We start with a definition.

Definition. A base, or basis for the topology on a topological space, is a collection $\mathcal{F}$ of open sets such that for each open set $U$ is a union of sets in $\mathcal{F}$. When a base for the topology on a space is fixed, we ofen refer to elements of $\mathcal{F}$ as basic open sets.

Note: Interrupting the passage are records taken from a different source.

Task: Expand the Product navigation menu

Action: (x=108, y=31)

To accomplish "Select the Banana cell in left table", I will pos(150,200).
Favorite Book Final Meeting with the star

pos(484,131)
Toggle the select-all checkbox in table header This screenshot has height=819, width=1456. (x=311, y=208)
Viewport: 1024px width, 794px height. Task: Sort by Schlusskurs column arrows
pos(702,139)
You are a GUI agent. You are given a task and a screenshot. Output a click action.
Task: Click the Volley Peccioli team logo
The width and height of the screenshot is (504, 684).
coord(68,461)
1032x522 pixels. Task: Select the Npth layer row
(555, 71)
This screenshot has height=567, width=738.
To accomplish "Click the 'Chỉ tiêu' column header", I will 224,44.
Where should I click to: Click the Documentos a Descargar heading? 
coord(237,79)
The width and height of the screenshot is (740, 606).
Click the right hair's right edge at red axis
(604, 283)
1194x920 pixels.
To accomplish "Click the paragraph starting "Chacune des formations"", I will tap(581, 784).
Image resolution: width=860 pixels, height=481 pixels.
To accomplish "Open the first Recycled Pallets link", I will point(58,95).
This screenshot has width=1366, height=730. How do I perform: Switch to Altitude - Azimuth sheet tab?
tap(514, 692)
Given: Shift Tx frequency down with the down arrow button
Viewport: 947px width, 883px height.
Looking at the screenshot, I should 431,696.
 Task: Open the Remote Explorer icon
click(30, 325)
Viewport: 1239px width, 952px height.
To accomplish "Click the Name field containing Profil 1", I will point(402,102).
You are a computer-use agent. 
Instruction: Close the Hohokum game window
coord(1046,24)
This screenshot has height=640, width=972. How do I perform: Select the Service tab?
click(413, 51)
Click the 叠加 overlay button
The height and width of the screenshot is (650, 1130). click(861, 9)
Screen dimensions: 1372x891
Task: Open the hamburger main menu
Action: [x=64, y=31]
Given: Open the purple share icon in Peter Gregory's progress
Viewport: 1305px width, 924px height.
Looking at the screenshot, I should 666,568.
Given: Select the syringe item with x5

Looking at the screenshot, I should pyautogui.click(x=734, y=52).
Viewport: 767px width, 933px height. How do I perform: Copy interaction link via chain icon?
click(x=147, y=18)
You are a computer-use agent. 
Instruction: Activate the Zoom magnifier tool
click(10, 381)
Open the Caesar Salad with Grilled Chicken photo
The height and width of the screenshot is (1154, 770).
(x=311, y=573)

$($Often a topological space is defined by giving a set and a basis for the topology $($or a sub-basis, which is a collection of sets whose finite intersections form a basis$)$. In any metric space, balls are a basis for the topology, but for some purposes not the most convenient one. And some topological spaces are not metric spaces.$)$

Consider the following basis for the topology on a normed space. For each set $U$ which is open as a subset of $\{x \in E\text{ }|\text{ }\|x\| = 1\}$, and for each ordered pair of positive reals $(a, b)$ the sets $\{tu\text{ }|\text{ }a < t < b,\, u \in U\}$, together with balls centered at $0$, form a basis. Indeed, it is easy to see that every ball is a union of such sets, and every such set is a union of balls. Also, the same collection of sets, except with the restriction $b \le r$ is a basis for the topology on the open ball of radius $r$. Now, notice that the map$$f: B_r(0) \to E,\text{ }f(x) = {x\over{r - \|x\|}}$$ is a bijection from the ball of radius $r$ to all of $E$, as we can explicitly write down the inverse $$g: E \to B_r(0),\text{ }g(y) = {{ry}\over{1 + \|y\|}}.$$ Finally, we see that both $f$ and $g$ have the property that the inverse image of every basic open set is a basic open set, with respect to the bases we picked for $E$ and its ball of radius $r$. $U$ open implies $U$ is a union of basic open sets, so $f^{-1}(U)$ is a union of basic open sets, so $f^{-1}(U)$ is open. Thus $f$ is continuous, and $g$ is continuous by the same argument, so $f, g$ are homeomorphisms. $($This argument can be summarized as "a bijection that induces a bijection of bases is a homeomorphism."$)$


In the interests of completeness, here are some details for showing $f$ is one-to-one and onto.

$f(x)$ is one-to-one.

Assume there are $x_1, x_2 \in B_r(0)$ such that $f(x_1) = f(x_2)$. We have$${{x_1}\over{r - \|x_1\|}} = {{x_2}\over{r - \|x_2\|}} \implies {{\|x_1\|}\over{r - \|x_1\|}} = {{\|x_2\|}\over{r - \|x_2\|}} \implies \|x_1\|(r - \|x_2\|) = \|x_2\|(r - \|x_1\|) $$$$\implies \|x_1\| = \|x_2\| \implies {{x_1}\over{r - \|x_1\|}} = {{x_2}\over{r - \|x_1\|}} \implies x_1 = x_2.$$

$f(x)$ is onto.

Let $x \in E$, and let $x' = rx/(1 + \|x\|)$. Consider$$f(x') = f\left({{rx}\over{1 + \|x\|}}\right) = {{rx}\over{1 + \|x\|}}\left(r - \Bigg\|{{rx}\over{1 + \|x\|}} \Bigg\|\right)^{-1} = {{rx}\over{1 + \|x\|}}\left( {r\over{1 + \|x\|}}\right)^{-1} = x.$$Because$$\Bigg\|{{rx}\over{1 + \|x\|}} \Bigg\| = {{r\|x\|}\over{1 + \|x\|}} < r$$we have that $x' \in B_r(0)$. Hence $f(x)$ is onto.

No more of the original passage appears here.